→ **Written task**: Retype the lines below exactly, from the line containing "Open the Select Category dropdown" up to and including the final line of the entries, and give nothing else.
# start of Listing
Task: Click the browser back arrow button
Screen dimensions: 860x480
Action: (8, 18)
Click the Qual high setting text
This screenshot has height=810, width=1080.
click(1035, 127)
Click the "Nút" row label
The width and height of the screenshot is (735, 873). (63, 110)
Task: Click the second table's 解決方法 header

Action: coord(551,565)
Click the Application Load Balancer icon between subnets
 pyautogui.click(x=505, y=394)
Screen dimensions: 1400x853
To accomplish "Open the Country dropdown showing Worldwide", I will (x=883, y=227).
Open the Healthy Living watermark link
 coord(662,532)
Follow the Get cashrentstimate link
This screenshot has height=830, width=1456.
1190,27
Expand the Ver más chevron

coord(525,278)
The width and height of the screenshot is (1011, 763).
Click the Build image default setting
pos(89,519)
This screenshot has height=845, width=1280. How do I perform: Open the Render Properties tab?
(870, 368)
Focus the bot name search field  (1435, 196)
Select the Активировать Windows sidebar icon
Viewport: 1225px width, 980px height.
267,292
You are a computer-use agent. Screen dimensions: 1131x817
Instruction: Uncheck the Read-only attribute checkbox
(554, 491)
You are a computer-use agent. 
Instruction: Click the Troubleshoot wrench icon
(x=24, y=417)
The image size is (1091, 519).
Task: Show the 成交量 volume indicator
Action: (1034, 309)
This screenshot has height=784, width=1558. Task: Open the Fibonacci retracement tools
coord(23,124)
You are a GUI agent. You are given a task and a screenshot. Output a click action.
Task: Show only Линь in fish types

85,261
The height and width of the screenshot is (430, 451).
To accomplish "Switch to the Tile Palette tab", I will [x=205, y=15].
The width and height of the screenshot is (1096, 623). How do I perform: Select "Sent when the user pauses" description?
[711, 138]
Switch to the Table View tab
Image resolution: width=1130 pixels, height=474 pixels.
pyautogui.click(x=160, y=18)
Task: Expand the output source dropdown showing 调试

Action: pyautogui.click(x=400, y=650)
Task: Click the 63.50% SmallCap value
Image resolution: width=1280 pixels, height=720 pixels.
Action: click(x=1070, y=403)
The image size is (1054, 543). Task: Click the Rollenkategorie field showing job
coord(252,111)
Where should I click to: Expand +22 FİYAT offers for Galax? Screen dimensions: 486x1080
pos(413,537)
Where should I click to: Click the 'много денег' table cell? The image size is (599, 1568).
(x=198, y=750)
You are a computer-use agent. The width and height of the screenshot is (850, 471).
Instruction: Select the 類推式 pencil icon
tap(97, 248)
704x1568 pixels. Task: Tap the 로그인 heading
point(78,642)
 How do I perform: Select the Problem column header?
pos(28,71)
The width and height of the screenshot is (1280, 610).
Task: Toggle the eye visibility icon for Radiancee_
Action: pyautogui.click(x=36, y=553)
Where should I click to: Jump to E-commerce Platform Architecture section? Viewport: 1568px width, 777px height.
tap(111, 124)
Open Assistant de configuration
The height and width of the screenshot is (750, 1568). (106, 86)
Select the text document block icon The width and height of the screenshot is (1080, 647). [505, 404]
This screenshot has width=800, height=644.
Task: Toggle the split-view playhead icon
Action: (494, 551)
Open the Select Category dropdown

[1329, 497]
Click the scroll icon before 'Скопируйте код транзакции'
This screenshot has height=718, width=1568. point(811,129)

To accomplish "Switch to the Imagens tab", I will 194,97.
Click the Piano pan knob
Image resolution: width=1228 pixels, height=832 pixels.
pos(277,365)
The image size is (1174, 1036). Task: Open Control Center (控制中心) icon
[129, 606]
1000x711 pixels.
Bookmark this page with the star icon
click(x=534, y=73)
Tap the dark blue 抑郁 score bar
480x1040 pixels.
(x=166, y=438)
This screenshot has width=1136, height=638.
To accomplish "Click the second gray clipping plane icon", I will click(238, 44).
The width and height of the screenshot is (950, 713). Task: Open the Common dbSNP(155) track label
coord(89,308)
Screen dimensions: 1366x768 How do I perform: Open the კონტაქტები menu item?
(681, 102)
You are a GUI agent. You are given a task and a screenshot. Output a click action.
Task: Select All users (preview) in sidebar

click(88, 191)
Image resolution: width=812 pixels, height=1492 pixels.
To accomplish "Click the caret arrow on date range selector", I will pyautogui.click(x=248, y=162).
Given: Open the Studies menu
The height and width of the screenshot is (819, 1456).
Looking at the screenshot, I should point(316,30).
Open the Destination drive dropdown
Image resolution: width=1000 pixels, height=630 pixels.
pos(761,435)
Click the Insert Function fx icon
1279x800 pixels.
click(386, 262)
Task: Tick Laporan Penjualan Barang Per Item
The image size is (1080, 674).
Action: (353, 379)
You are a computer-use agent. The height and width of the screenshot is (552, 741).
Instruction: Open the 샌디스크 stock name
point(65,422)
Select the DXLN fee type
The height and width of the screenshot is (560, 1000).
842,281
# end of Listing
→ **Written solution**:
Open the Select Category dropdown

[1329, 497]
Click the scroll icon before 'Скопируйте код транзакции'
This screenshot has height=718, width=1568. point(811,129)

To accomplish "Switch to the Imagens tab", I will 194,97.
Click the Piano pan knob
Image resolution: width=1228 pixels, height=832 pixels.
pos(277,365)
The image size is (1174, 1036). Task: Open Control Center (控制中心) icon
[129, 606]
1000x711 pixels.
Bookmark this page with the star icon
click(x=534, y=73)
Tap the dark blue 抑郁 score bar
480x1040 pixels.
(x=166, y=438)
This screenshot has width=1136, height=638.
To accomplish "Click the second gray clipping plane icon", I will click(238, 44).
The width and height of the screenshot is (950, 713). Task: Open the Common dbSNP(155) track label
coord(89,308)
Screen dimensions: 1366x768 How do I perform: Open the კონტაქტები menu item?
(681, 102)
You are a GUI agent. You are given a task and a screenshot. Output a click action.
Task: Select All users (preview) in sidebar

click(88, 191)
Image resolution: width=812 pixels, height=1492 pixels.
To accomplish "Click the caret arrow on date range selector", I will pyautogui.click(x=248, y=162).
Given: Open the Studies menu
The height and width of the screenshot is (819, 1456).
Looking at the screenshot, I should point(316,30).
Open the Destination drive dropdown
Image resolution: width=1000 pixels, height=630 pixels.
pos(761,435)
Click the Insert Function fx icon
1279x800 pixels.
click(386, 262)
Task: Tick Laporan Penjualan Barang Per Item
The image size is (1080, 674).
Action: (353, 379)
You are a computer-use agent. The height and width of the screenshot is (552, 741).
Instruction: Open the 샌디스크 stock name
point(65,422)
Select the DXLN fee type
The height and width of the screenshot is (560, 1000).
842,281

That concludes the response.